Hacinamiento y alta ocupación caracterizan la vivienda de los inmigrantes
Publicado el 10 Mayo, 2008 Publicado en la sección Sobreocupación, Incivismo |
Barcelona. (EFE).- “La alta ocupación y el hacinamiento es una de las estrategias residenciales de la población inmigrante para reducir costes”, según se desprende de un estudio elaborado por la Fundació Jaume Bofill en colaboración con el Instituto de Estudios Regionales y Metropolitanos de Barcelona.
Así pues, el número medio de inmigrantes que vive en un mismo hogar es de 3,85, cifra superior a la media de 2,8 personas en el conjunto de la población de Catalunya.
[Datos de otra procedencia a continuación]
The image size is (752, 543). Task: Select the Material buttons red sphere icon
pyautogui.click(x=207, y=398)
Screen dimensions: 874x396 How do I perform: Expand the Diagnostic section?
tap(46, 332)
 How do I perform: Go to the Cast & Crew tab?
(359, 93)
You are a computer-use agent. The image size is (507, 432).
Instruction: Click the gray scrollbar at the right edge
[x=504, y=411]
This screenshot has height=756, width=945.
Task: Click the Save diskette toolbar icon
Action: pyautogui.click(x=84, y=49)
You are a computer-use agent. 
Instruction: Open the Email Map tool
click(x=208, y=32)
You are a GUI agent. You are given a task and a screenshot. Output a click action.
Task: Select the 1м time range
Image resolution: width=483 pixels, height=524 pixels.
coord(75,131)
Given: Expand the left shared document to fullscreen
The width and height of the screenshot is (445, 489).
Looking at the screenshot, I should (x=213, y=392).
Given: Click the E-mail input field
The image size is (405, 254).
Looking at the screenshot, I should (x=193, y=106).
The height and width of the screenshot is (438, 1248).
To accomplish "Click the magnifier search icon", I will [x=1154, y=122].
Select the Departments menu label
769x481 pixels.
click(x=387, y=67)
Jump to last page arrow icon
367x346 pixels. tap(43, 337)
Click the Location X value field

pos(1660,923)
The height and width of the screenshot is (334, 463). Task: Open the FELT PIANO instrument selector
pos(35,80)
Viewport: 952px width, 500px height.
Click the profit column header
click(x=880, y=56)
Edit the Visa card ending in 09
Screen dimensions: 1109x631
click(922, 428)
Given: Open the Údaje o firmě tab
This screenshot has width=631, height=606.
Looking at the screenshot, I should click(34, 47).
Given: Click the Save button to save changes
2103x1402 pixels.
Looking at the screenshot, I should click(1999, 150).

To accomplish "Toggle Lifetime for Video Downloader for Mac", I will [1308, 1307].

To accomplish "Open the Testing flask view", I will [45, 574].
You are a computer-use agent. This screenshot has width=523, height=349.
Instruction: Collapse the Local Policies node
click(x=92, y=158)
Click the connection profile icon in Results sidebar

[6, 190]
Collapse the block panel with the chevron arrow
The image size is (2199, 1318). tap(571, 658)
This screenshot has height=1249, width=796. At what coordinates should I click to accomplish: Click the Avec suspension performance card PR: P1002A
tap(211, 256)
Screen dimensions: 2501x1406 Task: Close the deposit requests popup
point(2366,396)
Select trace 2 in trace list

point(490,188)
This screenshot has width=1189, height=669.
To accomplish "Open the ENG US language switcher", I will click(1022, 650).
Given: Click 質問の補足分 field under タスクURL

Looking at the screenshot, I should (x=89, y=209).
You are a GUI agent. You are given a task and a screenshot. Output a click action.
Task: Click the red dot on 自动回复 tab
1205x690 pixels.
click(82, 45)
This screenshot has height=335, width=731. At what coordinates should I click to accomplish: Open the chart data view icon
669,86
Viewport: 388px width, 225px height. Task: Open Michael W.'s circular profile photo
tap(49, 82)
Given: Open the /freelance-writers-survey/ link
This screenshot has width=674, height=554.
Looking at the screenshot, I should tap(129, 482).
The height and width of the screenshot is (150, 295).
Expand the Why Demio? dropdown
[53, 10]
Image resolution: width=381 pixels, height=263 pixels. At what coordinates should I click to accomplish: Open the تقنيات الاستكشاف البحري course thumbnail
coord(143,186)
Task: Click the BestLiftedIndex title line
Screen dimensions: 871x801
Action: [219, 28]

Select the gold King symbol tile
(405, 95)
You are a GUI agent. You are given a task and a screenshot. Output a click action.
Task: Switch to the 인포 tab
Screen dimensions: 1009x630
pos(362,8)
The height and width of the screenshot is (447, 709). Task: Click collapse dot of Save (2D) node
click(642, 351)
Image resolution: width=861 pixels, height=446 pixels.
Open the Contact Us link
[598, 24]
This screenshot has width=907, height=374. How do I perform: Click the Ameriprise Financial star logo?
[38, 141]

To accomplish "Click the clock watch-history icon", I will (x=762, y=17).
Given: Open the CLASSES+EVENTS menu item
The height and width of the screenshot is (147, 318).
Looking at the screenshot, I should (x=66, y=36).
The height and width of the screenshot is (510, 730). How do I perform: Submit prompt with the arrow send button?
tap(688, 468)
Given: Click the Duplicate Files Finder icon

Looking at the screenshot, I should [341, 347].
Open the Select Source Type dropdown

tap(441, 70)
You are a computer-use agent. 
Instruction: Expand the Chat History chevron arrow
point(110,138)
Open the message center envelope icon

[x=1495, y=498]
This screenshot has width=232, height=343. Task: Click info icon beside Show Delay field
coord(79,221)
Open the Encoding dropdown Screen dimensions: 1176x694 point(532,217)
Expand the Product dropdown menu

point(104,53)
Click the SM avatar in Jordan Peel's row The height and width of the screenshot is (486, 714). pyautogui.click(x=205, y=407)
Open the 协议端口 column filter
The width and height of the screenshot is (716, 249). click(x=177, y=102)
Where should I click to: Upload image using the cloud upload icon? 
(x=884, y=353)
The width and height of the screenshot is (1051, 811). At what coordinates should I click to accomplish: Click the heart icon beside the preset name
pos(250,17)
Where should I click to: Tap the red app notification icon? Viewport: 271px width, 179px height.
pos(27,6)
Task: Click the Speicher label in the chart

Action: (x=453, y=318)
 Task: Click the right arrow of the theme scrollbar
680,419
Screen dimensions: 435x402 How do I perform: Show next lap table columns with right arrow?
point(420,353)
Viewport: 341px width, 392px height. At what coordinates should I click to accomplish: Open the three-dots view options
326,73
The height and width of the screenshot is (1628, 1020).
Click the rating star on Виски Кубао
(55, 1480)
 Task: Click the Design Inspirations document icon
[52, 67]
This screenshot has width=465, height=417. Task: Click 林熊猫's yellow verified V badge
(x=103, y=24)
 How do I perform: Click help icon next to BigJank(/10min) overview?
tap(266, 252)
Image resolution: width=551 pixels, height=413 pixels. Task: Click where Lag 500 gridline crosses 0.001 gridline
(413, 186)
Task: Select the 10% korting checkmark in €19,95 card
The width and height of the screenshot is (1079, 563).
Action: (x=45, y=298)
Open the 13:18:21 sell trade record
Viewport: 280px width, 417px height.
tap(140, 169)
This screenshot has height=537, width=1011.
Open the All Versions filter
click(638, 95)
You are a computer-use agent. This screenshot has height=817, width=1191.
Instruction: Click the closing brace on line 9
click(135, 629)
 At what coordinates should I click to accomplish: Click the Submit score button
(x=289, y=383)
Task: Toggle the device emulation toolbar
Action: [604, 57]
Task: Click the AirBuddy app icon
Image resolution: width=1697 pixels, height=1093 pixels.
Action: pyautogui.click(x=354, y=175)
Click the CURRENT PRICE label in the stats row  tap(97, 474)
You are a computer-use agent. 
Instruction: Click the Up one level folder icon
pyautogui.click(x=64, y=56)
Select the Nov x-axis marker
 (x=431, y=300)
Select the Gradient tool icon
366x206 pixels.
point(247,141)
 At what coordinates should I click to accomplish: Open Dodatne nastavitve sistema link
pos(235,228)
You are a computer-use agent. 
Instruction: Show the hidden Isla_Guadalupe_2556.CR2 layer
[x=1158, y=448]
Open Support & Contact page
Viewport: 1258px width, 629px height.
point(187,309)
Según el origen geográfico, la ocupación media de la vivienda es más elevada en la población procedente del Magreb (4,41 personas), seguida por Asia y Oceanía (4,06) y por el resto de África (3,99).
Por otro lado, el 42% de los inmigrantes en Catalunya destina más del 30% de su sueldo a pagar su vivienda. En términos generales, realizar un esfuerzo económico superior al 30% de los ingresos netos del hogar se considera inadmisible para las economías familiares, tanto en el caso del alquiler como en el de la propiedad.
Así lo ha explicado Jordi Bosch, arquitecto y autor del capítulo sobre la vivienda del informe titulado “Las condiciones de vida de la población inmigrante en Catalunya”.
A partir de las encuestas realizadas durante el año 2006 a mil inmigrantes, se ha concluido que más de la mitad tienen que destinar entre 300 y 600 euros mensuales al pago de sus viviendas, mientras que un 16% destina más de 600 euros.
El estudio refleja que, según el tiempo de estancia, la proporción de la población inmigrante que destina menos de 300 euros al pago del alquiler crece progresivamente con el tiempo, pasando del 22% de entre los que llegaron hace menos de cinco años al 40% entre los que llegaron a Catalunya hace más de veinte años.
Una de las características de la forma de vida del colectivo analizado es el alto predominio del alquiler; mientras que en Catalunya sólo representa la opción del 12,5% de la población, entre los inmigrantes alcanza un 56%.
Aún así, este porcentaje desciende hasta un 44% entre los que llegaron a Catalunya hace entre diez y veinte años, y sólo representa el régimen de vivienda escogido por el 18% de la población que llegó a la comunidad autónoma hace más de veinte años.
Aunque las personas que han emigrado de su país destinan un gran porcentaje de sus ingresos a la vivienda, el informe refleja que ese dinero no significa una mejora sustancial de los equipamientos y las instalaciones del hogar.
El 64% no tiene calefacción
Un 1,7% de las personas no dispone de agua caliente, un 1,2% tiene el váter fuera de casa, un 64% no tiene calefacción y un 86% no tiene aire acondicionado, porcentajes superiores a la media de Catalunya.
La falta de este tipo de instalaciones, a diferencia del porcentaje de personas que escogen el alquiler, se mantiene relativamente estable durante los 20 primeros años de estancia en el país y tampoco mejora con el cambio de alquiler a propiedad.
La última característica recogida por el estudio sobre la inmigración y la vivienda es el alto grado de movilidad residencial, ya que más de un 50% de los inmigrantes que llevan menos de cinco años en Catalunya tiene previsto cambiar de domicilio.
El director de la Fundación Jaume Bofill, Jordi Sànchez, ha destacado que el informe “muestra la visión positiva de los inmigrantes respecto a su experiencia y las expectativas de futuro, muchas veces más optimista que la opinión de la población autóctona”.